Kingdom of Bhutan · Eastern Himalayas

Technical Guide & Modeling Protocol

High-resolution (250 m) historical and projected CMIP6 bioclimatic variable pipeline for Bhutan — built for species distribution modeling, climate vulnerability assessment, and conservation science.

0 BIO sets
0 Variables
0 GCMs
0 SSPs
250m Resolution
EPSG:5266 DRUKREF 03 1986 – 2100 Version 1.0.0 MIT Licensed
00

Abstract

This protocol describes the development and application of BhutanBioClims—a comprehensive, high-resolution (250 m) bioclimatic dataset for Bhutan derived from CMIP6 Global Climate Models (GCMs). The pipeline provides 121 sets of 19 standard BIOCLIM variables (Booth et al., 2014), spanning historical (1986–2015) and three future time slices (2021–2050, 2051–2080, 2071–2100) across four Shared Socioeconomic Pathways (SSP1-2.6, SSP2-4.5, SSP3-7.0, and SSP5-8.5) using 10 GCMs.

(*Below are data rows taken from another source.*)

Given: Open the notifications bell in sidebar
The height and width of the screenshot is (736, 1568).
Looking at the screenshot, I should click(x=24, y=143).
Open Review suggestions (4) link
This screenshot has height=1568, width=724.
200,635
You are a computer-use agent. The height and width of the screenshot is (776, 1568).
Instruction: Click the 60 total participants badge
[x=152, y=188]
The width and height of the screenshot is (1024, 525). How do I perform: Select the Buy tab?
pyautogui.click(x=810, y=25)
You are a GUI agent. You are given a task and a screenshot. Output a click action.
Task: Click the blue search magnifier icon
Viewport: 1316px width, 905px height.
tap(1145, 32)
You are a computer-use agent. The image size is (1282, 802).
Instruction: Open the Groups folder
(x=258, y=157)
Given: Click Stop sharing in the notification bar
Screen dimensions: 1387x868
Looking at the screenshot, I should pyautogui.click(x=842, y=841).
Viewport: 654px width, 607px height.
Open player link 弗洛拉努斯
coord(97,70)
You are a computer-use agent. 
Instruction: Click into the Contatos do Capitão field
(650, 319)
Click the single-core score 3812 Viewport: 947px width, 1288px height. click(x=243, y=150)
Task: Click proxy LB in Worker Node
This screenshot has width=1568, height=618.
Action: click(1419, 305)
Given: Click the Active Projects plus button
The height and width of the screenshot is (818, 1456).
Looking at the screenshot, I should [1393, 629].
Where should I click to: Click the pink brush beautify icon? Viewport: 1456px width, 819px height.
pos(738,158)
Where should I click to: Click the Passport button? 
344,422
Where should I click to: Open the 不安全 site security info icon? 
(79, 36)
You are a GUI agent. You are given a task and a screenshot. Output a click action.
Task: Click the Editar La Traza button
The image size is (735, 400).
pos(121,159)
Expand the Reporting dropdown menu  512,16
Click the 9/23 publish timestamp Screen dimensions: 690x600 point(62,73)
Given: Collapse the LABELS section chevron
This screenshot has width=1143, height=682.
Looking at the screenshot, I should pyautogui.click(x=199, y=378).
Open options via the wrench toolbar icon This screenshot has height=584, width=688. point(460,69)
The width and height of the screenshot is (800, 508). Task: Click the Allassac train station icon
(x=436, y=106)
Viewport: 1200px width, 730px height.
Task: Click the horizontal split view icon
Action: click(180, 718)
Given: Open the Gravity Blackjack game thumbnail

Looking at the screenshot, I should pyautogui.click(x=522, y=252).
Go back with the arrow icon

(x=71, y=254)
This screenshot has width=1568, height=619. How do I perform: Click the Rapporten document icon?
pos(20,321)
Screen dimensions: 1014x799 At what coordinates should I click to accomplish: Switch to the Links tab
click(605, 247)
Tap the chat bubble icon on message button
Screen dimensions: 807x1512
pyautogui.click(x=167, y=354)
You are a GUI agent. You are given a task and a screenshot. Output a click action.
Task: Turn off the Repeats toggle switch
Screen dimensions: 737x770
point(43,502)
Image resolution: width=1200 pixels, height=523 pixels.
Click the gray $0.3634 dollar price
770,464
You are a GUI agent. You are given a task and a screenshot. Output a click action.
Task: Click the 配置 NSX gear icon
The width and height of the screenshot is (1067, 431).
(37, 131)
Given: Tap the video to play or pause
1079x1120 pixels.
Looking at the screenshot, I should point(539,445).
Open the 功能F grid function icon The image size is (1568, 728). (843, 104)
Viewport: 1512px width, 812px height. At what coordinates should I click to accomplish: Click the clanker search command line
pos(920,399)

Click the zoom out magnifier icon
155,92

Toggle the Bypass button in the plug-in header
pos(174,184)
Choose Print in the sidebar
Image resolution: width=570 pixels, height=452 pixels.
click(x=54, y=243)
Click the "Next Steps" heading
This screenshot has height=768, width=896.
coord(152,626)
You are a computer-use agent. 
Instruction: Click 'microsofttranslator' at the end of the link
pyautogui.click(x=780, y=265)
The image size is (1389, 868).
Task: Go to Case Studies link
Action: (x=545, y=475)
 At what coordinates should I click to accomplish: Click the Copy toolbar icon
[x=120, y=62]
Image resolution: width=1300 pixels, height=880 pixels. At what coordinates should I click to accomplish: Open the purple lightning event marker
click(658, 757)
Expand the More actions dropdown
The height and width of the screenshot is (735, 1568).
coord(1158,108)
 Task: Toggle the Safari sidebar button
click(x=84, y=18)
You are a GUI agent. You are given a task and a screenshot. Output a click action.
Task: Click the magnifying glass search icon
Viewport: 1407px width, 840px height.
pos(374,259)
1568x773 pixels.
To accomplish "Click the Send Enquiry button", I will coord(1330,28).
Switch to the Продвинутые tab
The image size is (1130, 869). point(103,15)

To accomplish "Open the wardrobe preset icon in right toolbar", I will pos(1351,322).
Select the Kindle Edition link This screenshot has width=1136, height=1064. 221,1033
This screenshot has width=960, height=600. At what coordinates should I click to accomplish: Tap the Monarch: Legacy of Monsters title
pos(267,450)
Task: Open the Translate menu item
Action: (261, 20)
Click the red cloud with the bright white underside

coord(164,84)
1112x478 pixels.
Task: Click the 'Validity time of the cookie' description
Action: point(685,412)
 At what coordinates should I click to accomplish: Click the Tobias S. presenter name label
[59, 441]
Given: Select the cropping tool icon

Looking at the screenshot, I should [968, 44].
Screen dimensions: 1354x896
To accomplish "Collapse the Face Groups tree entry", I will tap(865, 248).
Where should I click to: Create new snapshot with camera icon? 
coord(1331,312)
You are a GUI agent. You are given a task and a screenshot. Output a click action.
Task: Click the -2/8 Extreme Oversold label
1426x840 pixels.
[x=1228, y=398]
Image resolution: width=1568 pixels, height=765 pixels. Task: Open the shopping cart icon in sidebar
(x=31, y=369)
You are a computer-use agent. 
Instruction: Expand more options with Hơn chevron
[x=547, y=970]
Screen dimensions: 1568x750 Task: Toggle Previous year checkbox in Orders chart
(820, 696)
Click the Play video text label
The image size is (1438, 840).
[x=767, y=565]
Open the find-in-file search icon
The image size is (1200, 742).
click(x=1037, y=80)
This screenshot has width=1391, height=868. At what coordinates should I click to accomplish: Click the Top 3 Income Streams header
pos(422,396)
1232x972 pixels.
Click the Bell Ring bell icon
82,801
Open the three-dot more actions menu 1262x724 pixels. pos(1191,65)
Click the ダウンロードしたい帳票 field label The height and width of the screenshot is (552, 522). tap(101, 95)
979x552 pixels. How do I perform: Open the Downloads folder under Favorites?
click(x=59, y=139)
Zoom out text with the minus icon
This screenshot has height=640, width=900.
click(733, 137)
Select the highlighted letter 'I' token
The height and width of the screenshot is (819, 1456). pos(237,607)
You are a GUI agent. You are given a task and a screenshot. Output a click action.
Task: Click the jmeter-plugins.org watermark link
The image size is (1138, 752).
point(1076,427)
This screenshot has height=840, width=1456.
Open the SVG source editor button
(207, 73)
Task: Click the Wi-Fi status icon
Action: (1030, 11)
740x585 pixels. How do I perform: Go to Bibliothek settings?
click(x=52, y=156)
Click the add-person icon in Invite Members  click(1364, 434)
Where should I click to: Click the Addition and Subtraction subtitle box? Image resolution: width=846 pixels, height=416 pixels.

CMIP6 GCM outputs were downscaled against historical data developed with Bhutan's national weather station network (Stewart et al., 2017; Stewart et al., 2021) using the delta change method applied to anomalies interpolated via bivariate thin plate splines. Bioclimatic variables were computed in R using the terra package (Hijmans et al., 2023), with automatic unit conversion from Kelvin to °C and from kg m⁻² s⁻¹ to mm month⁻¹ where required. The pipeline — not the rasters — is what this repository provides: a reproducible, scripted workflow that any user can run on the CSIRO source data to obtain analysis-ready bioclimatic layers. The dataset is rigorously quality-controlled for spatial alignment and multicollinearity, providing a modeling-ready foundation for species distribution modeling (SDM), climate vulnerability assessments, and environmental applications across the Eastern Himalayas.

Intended Audience

This pipeline is developed for Bhutanese ecologists, conservationists, climatologists, environmental scientists, agricultural researchers, forestry professionals, wildlife biologists, land-use planners, and policymakers—as well as the broader international research community—interested in climate modeling, SDM, habitat suitability analysis, climate change vulnerability assessments, and conservation planning in the Himalayan region.

01

Repository Value Proposition

Source Data: CSIRO (Dorji et al., 2025)

Raw monthly climate variables (precipitation, Tmax, Tmin) requiring substantial preprocessing before application in SDM workflows.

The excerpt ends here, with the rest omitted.